The aim of this talk is to present in some detail our recent results with Hugo Duminil-Copin on the two-dimensional random-cluster model on the two-dimensional square lattice, namely the determination of the critical point and the sharpness of the phase transition.

There are now two proofs of the result, the first one deriving pc through the use of sharp-threshold results and RSW-like estimates, and the second one exploiting Smirnov’s fermionic observable away from the self-dual point to gain estimates on two-point functions. I will first introduce the general strategy of the first argument in the case of percolation and extend it to the random-cluster model, giving a mostly self-contained proof. If time allows, I will say a few words about the second proof, which is restricted to the case q>4 but extends to a larger family of lattices.

14:30–16:15
Loren Coquille (IAM Bonn) homepage

On the Gibbs states of the non-critical Ising and Potts models on Z2

Below the critical temperature, the Gibbs states of the nearest neighbor Ising model on Z2 are convex combinations of the two pure phases. In particular, they are all translation invariant, and no phase coexistence occurs. This result generalizes to the q-state Potts model, which has q pure phases in the subcritical regime.

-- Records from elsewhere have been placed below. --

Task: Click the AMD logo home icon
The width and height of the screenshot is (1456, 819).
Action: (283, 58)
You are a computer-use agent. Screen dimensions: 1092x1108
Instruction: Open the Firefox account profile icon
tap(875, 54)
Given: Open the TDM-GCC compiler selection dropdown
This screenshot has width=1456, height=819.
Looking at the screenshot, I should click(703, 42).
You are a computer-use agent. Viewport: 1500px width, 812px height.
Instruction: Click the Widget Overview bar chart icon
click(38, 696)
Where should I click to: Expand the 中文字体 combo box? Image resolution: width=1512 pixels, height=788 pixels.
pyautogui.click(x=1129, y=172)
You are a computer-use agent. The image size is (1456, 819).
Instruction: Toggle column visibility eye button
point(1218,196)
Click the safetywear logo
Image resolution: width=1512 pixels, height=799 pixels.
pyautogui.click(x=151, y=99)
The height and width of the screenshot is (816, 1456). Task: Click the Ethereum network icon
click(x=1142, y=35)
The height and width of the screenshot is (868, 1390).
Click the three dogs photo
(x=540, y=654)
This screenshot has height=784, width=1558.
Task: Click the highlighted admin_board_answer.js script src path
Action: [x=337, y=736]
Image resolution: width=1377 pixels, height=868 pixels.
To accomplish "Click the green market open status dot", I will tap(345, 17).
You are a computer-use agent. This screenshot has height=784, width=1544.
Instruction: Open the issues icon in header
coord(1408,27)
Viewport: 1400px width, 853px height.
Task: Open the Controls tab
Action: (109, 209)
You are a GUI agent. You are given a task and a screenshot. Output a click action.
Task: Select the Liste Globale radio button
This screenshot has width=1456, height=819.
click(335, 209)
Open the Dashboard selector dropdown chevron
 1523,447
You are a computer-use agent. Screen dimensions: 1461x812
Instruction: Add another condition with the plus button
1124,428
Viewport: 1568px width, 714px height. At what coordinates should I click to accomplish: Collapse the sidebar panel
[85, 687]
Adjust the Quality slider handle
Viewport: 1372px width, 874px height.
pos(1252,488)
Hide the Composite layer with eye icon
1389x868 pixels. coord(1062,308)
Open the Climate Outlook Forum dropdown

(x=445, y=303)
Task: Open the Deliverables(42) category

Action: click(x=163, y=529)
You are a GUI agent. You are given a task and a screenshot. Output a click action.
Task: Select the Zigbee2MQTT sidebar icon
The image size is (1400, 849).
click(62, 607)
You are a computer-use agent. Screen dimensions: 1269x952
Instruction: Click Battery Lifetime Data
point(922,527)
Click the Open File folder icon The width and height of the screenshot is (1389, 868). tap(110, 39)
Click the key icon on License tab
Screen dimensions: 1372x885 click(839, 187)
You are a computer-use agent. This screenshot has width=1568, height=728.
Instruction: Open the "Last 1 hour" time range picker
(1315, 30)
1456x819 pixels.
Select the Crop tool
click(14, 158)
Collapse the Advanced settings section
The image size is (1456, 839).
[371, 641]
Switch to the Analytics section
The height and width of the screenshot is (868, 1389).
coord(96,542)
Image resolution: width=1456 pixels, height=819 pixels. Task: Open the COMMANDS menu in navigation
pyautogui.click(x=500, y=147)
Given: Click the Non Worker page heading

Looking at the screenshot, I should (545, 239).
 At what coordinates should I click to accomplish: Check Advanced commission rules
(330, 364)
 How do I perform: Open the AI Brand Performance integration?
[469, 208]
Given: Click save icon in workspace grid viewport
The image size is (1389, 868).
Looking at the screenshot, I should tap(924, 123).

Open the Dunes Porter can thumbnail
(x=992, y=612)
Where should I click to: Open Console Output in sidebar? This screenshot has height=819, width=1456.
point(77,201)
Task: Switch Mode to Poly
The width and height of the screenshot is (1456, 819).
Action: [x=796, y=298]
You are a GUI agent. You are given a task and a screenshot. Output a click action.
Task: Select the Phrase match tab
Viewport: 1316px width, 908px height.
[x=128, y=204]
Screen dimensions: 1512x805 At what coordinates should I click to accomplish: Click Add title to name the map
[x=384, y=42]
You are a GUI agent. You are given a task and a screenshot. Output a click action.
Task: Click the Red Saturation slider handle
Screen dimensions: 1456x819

I will first explain the basic concepts underlying these statements and survey the main historical results on these questions. Then, I will present the heuristics of the proofs, which consists of considering the model in large finite boxes with arbitrary boundary condition, and proving that the center of the box lies deeply inside a pure phase with high probability. Our estimate of the finite-volume error term is of essentially optimal order, which stems from the Brownian scaling of fluctuating interfaces. The results hold at any supercritical value of the inverse temperature β > βc(q) = log(1+√q).

This is a joint work with Hugo Duminil-Copin, Dima Ioffe and Yvan Velenik.